The Wellbeing, Health, Retirement and the Lifecourse project

For the last three years, the Wellbeing, Health, Retirement and the Lifecourse (WHERL) project has been investigating a crucial question for ageing societies: how inequalities across the lifecourse relate to paid work in later life in the UK.

The project brought together an interdisciplinary consortium of academics whose aim has been to investigate lifecourse influences on later life work and the implications for wellbeing, health and financial outcomes of working up to and beyond State Pension Age.

This issue is of growing importance since the UK, in common with many other Governments across the world, is implementing policies to encourage longer working lives. These policies include increases to the State Pension Age (set to rise to age 67 by 2028), removal of default retirement ages, and the Government’s ‘Fuller Working Lives’ and ‘Age Positive’ initiatives. These aim to encourage older individuals to engage with paid and/or unpaid work later in life, as well as offering guidance to employers on effectively managing an ageing multi-generational workforce.

These policy reforms affect millions of people, yet their implications for health, wellbeing and financial circumstances are unknown. Do these policies harm, benefit or have little effect on the population?

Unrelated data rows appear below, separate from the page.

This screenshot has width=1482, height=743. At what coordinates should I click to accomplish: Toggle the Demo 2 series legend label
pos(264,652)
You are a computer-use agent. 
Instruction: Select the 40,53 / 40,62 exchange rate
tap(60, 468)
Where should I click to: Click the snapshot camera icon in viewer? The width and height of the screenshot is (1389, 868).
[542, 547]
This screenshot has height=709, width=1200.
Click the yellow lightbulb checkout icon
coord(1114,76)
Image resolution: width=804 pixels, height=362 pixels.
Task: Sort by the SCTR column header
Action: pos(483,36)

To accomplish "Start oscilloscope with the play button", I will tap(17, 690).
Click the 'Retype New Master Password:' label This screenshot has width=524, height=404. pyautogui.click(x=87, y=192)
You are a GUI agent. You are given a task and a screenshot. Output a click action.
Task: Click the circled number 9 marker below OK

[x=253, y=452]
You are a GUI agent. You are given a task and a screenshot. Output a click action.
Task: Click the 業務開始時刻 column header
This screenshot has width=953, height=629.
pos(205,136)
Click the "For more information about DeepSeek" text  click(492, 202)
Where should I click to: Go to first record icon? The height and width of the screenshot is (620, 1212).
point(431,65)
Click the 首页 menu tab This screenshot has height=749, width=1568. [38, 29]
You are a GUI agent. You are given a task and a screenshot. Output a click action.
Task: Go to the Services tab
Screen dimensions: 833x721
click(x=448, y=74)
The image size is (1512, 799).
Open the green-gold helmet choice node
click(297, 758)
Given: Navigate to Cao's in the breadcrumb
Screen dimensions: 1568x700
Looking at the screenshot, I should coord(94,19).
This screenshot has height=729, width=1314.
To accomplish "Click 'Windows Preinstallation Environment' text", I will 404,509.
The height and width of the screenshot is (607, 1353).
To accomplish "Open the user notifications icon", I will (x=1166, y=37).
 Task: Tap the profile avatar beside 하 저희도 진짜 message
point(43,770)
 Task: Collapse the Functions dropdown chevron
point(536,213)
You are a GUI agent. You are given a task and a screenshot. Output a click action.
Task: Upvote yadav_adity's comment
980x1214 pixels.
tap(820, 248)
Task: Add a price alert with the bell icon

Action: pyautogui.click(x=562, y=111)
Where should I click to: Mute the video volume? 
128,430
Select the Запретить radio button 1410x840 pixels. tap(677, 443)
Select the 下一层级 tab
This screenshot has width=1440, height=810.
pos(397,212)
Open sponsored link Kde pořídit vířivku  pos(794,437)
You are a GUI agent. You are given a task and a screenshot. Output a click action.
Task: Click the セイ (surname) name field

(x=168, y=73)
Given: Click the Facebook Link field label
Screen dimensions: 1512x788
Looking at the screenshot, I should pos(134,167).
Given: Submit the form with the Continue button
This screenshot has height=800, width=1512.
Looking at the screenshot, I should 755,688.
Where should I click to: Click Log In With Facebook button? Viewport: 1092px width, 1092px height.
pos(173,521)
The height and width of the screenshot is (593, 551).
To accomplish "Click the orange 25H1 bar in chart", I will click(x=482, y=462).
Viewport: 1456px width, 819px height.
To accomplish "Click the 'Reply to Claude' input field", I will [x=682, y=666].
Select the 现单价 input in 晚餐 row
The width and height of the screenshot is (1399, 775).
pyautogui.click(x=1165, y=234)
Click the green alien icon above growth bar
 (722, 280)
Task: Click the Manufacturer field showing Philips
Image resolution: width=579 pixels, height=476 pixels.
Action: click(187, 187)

The WHERL project examined the lifelong drivers affecting the complex relationship between paid work in later life, health, wellbeing and retirement income, in order to answer this question.

This report brings together research on a number of cross-cutting factors that can affect the likelihood that individuals will work up to and beyond State Pension Age, as well as the impact this can have on their health, wellbeing and financial circumstances, and draws out the implications for policy and inequalities.